1. Berkeley DB with Euphoria

Hello,

I would really like to be able to make a Euphoria wrapper for the 
Berkeley DB, which is open-source and found at:

http://www.sleepycat.com/

It looks like it would be sort of a high-end version of the EDS system 
in that the data is stored in key/value pairs and the key & value can be 
anything.  A Euphoria wrapper could probably easily be made to use 
similar functions as the EDS system, making it an easy transition.  (My 
project is a little too large for EDS, but I would like the same 
flexibility.)

Problem is the source (for Win32 anyway -- it is cross-platform) is 
set-up for Visual C++ 6.0, which I do not have, and I certainly don't 
have the knowledge/ability to attempt to compile it with something else 
like Borland.  I was able to find some pre-compiled binaries for some 
older versions on the net, but the latest version (4.1.x) has changed 
the file format somewhat so I'd like to use that.

By any chance have any of you used/compiled this?

Barring that unlikely event, are there any *extremely* generous souls 
out there with VC++ 6.0 that would like to build it?  (In which case 
I'll make a wrapper, and then I'll upload that & the binaries to RDS so 
anyone can use.)

-- Andy

new topic     » topic index » view message » categorize

2. Re: Berkeley DB with Euphoria

Andy Serpa writes:
> Well, 1.2 GB is too big.  It is not the size so much 
> as the speed as EDS gets slower and slower as it grows...

I recently speeded up my copy of EDS.
It reads records twice as fast as before, and it
inserts and deletes into huge (100,000 record)
databases 3 times as fast.
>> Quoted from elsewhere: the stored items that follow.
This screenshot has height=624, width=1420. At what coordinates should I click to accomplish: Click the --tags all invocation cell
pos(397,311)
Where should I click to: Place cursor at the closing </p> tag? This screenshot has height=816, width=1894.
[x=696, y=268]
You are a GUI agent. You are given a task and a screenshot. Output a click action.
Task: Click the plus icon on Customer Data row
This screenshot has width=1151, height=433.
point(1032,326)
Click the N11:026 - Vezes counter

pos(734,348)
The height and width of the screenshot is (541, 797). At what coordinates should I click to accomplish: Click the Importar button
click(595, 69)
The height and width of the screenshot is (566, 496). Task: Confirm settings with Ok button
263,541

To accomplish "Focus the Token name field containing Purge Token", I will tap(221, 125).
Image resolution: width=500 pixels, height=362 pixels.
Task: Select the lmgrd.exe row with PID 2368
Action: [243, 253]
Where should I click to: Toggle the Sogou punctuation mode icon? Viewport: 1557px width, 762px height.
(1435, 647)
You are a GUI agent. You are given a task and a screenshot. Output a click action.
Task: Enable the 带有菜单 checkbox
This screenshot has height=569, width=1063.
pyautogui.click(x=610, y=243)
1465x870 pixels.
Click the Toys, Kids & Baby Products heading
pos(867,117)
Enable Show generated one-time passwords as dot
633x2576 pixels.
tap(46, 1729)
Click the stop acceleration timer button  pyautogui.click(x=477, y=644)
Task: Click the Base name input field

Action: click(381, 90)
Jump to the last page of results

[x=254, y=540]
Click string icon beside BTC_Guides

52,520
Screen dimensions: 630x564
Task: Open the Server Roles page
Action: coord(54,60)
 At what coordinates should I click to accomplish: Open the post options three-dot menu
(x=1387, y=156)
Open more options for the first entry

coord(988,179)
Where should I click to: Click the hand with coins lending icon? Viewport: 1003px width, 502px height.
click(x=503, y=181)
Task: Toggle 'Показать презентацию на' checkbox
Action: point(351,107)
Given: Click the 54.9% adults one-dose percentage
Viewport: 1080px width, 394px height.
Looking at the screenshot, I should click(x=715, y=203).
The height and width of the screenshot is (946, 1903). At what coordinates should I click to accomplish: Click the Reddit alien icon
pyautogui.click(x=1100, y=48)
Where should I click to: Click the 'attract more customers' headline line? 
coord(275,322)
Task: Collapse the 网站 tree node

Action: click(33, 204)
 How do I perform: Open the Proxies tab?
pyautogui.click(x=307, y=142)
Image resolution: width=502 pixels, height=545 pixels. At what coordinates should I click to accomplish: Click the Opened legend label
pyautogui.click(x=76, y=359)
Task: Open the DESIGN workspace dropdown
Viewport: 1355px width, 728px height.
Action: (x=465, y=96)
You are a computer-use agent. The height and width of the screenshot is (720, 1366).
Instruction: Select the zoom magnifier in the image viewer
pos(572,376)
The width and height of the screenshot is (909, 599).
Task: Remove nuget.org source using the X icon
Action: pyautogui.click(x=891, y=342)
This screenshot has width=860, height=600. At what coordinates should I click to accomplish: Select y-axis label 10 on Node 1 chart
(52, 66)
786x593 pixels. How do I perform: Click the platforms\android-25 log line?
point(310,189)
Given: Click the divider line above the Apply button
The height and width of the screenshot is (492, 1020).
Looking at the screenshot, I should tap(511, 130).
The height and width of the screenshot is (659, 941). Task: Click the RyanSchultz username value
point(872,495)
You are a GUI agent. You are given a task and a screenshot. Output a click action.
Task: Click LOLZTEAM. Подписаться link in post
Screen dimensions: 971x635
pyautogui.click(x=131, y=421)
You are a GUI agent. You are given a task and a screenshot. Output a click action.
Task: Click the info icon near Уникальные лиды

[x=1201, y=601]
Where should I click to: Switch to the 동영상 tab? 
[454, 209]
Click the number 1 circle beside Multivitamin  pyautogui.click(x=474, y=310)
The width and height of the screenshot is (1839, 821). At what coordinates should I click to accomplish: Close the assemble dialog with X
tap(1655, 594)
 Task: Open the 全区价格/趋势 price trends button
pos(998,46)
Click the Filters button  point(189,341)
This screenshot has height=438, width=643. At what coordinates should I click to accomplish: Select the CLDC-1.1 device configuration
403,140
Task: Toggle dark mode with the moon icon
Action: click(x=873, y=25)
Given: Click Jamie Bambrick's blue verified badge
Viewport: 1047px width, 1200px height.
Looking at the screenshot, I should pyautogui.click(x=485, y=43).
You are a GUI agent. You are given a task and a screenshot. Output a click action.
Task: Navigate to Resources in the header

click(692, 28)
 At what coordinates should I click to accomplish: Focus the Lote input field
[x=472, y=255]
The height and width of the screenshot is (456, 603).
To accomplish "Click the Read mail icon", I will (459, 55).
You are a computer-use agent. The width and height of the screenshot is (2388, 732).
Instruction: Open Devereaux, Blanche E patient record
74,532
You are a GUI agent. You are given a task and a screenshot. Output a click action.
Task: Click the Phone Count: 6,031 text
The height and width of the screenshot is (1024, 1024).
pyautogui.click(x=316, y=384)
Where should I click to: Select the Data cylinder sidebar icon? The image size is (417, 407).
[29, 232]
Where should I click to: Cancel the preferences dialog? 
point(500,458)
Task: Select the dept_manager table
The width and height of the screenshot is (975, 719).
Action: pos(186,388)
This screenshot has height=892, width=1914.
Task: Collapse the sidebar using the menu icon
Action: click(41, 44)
Even the released
EDS can insert/delete many times per second
on huge databases on a slow machine. 
If you acquire new records via a human entering 
data into a GUI, you'll never notice the time.

But if you are starting at 1.2GB and growing 0.1 GB/month
I'd be a bit worried about the 4GB limit. Of course
you could consider creating several separate databases
of 4Gb or less each.

Regards,
   Rob Craig
   Rapid Deployment Software
   http://www.RapidEuphoria.com

new topic     » goto parent     » topic index » view message » categorize

3. Re: Berkeley DB with Euphoria

Matthew Lewis writes:
> Ooh, ooh!  When can we see it?!

I've sent you a copy.
I'll release it as part of version 2.4.
I want to test it some more before
I put a lot of people at risk of losing their data.

Regards,
   Rob Craig
   Rapid Deployment Software
   http://www.RapidEuphoria.com

new topic     » goto parent     » topic index » view message » categorize

4. Re: Berkeley DB with Euphoria

Rudy Toews writes:
> ...could something similar be a feature of EDS? having the 
> different open databases /selected tables use their own 
> 'buffers' without explict 'selecting' them?
> i am currently building 1 database and many tables 
> but would like to break it up somewhat. and still move data 
> between them easier.

At the very outset, in designing EDS, I had a choice
of:
    1. have the user specify the database & table 
        on each operation, 
or:
    2. have a "context" where the database and
        table were established beforehand, and all database
       operations would have shorter parameter lists.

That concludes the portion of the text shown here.